Add tool calling template for HF format

#63

Using this template, one can serve the model in vLLM using the HF format and also use tool calling. For this to work, one first needs to save the jinja template from here to its own file (for example by loading this json in python and then dumping the content of the "chat_template" key to a new file) and then serve the model with the command:

vllm serve mistralai/Mistral-Small-3.1-24B-Instruct-2503 --chat-template <path-to-jinja-template> --tool-call-parser mistral --enable-auto-tool-choice

When calling the server, one needs to set the Sampling Parameter skip_special_tokens to False (see https://docs.vllm.ai/en/latest/serving/openai_compatible_server.html#id5), so that the mistral tool parser of vLLM can correctly parse the tool calls.

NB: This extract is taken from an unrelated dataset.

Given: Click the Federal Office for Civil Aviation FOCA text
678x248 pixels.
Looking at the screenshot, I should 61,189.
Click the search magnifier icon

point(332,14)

I was only able to test this using the unsloth BnB quantized version of the model as my GPU is too small but I presume this should work here as well.

I tried setting skip_special_tokens to False but got the following error on vLLM:
skip_special_tokens=False is not supported for Mistral tokenizers.

If you use the mistral tokenizer, tool calling should work out of the box, as suggested in the example command in the model card:

vllm serve mistralai/Mistral-Small-3.1-24B-Instruct-2503 --tokenizer_mode mistral --config_format mistral --load_format mistral --tool-call-parser mistral --enable-auto-tool-choice --limit_mm_per_prompt 'image=10' --tensor-parallel-size 2

This chat template plus the suggested setting is only when the model is loaded in the huggingface format with the default tokenizer. I also tried loading the mistral tokenizer with the huggingface model, but I ran into some issues there (I don't recall precisely what though).

worked for me using Mistral-Small-3.1-24B-Instruct-2503-FP8-dynamic. Thank you!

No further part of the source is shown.